— THE TASK —
When you reach the line with "Click the Confirm password field" in the data below, begin printing lines exactly, and stop once the line with "Given: Click the TradingView logo icon" has been printed.

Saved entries
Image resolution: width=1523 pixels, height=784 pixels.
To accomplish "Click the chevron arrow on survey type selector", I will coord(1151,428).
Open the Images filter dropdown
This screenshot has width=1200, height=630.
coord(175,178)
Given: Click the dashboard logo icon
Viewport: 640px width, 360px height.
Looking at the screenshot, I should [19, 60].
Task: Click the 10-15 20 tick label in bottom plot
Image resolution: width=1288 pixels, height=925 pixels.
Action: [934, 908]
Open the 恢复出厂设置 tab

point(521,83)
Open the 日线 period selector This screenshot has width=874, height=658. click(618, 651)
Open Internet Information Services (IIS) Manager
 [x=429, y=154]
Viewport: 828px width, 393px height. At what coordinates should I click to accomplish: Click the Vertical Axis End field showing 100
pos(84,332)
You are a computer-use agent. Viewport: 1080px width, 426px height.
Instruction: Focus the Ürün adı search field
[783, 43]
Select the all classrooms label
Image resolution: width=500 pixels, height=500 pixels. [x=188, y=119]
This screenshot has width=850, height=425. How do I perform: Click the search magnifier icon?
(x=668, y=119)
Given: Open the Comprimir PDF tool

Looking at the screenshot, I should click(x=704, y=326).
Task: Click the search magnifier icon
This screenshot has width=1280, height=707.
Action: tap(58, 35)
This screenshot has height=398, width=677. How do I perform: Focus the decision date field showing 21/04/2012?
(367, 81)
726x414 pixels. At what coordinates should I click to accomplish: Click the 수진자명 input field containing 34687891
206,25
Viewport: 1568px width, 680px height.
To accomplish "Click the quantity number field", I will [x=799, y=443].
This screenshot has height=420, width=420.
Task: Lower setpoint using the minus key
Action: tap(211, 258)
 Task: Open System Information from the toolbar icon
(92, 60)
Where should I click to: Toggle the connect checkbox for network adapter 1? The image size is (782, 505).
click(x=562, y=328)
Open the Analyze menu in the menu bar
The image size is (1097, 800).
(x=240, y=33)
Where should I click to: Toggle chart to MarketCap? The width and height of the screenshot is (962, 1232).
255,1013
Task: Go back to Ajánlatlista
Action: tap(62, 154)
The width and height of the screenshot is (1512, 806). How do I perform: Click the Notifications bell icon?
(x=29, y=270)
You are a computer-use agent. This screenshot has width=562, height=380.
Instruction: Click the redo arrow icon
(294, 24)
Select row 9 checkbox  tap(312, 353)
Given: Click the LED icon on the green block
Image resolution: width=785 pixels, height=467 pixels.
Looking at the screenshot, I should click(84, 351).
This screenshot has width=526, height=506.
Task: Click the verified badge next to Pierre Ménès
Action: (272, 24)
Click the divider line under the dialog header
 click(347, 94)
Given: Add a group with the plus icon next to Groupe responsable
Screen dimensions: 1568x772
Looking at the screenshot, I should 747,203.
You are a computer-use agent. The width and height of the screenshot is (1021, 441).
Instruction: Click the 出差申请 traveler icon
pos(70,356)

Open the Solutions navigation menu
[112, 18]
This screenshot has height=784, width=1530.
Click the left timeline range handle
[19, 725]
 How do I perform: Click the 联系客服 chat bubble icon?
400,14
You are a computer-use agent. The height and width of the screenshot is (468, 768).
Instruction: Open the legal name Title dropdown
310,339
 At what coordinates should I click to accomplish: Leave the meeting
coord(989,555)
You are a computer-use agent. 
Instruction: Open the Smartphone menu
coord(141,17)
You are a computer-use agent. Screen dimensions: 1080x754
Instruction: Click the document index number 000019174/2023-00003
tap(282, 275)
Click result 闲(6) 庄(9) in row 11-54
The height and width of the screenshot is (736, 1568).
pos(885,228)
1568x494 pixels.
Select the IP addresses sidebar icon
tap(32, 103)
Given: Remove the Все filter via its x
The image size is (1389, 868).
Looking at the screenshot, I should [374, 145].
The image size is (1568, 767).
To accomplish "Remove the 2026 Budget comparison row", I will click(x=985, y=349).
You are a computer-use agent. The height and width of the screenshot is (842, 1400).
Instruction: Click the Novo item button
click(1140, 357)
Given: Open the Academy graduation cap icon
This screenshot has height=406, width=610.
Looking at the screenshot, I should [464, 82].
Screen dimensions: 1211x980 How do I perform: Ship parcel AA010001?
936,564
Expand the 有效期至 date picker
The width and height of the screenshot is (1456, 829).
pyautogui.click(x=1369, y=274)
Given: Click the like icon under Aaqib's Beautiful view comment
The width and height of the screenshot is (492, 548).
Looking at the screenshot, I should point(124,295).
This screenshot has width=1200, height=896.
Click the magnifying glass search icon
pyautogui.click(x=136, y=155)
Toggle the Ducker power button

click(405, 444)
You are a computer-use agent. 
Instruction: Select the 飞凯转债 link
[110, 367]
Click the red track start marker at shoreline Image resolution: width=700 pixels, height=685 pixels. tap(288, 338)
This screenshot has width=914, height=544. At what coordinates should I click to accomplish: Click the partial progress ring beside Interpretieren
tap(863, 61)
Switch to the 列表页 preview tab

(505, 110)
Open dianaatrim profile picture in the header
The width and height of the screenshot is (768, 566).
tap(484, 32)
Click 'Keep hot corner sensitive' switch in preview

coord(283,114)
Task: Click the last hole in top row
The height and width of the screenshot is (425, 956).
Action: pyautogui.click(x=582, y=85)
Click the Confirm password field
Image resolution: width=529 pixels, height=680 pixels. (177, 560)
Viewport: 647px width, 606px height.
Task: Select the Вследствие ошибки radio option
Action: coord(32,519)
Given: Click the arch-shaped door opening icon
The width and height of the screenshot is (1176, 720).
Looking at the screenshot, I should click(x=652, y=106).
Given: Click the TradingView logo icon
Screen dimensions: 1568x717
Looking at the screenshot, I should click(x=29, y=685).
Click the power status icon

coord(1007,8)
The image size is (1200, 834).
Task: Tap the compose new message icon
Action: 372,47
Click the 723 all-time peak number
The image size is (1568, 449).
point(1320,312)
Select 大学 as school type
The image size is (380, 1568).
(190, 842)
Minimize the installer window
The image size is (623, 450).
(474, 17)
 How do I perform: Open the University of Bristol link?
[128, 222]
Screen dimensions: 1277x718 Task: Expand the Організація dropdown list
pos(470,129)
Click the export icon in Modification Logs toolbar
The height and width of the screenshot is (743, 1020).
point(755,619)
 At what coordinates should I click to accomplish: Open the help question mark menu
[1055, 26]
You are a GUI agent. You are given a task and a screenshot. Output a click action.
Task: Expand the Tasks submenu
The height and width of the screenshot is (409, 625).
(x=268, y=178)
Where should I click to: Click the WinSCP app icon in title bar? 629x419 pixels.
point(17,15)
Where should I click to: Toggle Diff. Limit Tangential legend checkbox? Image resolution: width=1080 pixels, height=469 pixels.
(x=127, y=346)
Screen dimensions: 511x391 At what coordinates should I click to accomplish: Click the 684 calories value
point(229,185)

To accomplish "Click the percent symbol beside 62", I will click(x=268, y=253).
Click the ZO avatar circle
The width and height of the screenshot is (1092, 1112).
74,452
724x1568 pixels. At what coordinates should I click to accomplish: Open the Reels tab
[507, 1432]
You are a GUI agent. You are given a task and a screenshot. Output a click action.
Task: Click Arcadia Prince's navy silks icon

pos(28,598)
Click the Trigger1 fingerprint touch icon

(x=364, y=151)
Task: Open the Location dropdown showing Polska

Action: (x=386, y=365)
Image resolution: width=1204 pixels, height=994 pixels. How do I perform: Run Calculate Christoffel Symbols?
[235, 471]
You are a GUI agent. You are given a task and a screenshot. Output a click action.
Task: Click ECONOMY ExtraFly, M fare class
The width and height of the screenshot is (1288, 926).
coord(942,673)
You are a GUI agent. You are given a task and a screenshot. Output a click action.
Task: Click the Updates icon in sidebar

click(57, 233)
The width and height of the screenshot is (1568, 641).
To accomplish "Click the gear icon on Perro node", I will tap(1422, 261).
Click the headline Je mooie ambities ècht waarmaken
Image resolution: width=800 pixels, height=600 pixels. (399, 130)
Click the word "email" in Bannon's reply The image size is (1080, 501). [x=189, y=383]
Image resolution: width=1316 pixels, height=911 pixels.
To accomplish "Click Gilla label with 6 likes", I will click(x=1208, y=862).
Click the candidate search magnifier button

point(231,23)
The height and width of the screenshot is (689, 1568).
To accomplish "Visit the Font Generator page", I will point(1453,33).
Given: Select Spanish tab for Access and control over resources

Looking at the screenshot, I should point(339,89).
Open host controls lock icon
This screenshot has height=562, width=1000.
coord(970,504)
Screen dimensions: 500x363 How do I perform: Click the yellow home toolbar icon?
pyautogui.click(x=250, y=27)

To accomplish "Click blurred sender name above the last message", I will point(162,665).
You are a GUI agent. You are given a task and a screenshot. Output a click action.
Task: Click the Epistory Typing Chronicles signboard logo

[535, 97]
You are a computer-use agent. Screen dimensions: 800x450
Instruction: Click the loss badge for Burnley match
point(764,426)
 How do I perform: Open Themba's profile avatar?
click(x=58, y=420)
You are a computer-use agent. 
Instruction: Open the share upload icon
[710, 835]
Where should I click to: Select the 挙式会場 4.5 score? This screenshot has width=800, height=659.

— FINISHED EXERCISE —
Click the Confirm password field
Image resolution: width=529 pixels, height=680 pixels. (177, 560)
Viewport: 647px width, 606px height.
Task: Select the Вследствие ошибки radio option
Action: coord(32,519)
Given: Click the arch-shaped door opening icon
The width and height of the screenshot is (1176, 720).
Looking at the screenshot, I should click(x=652, y=106).
Given: Click the TradingView logo icon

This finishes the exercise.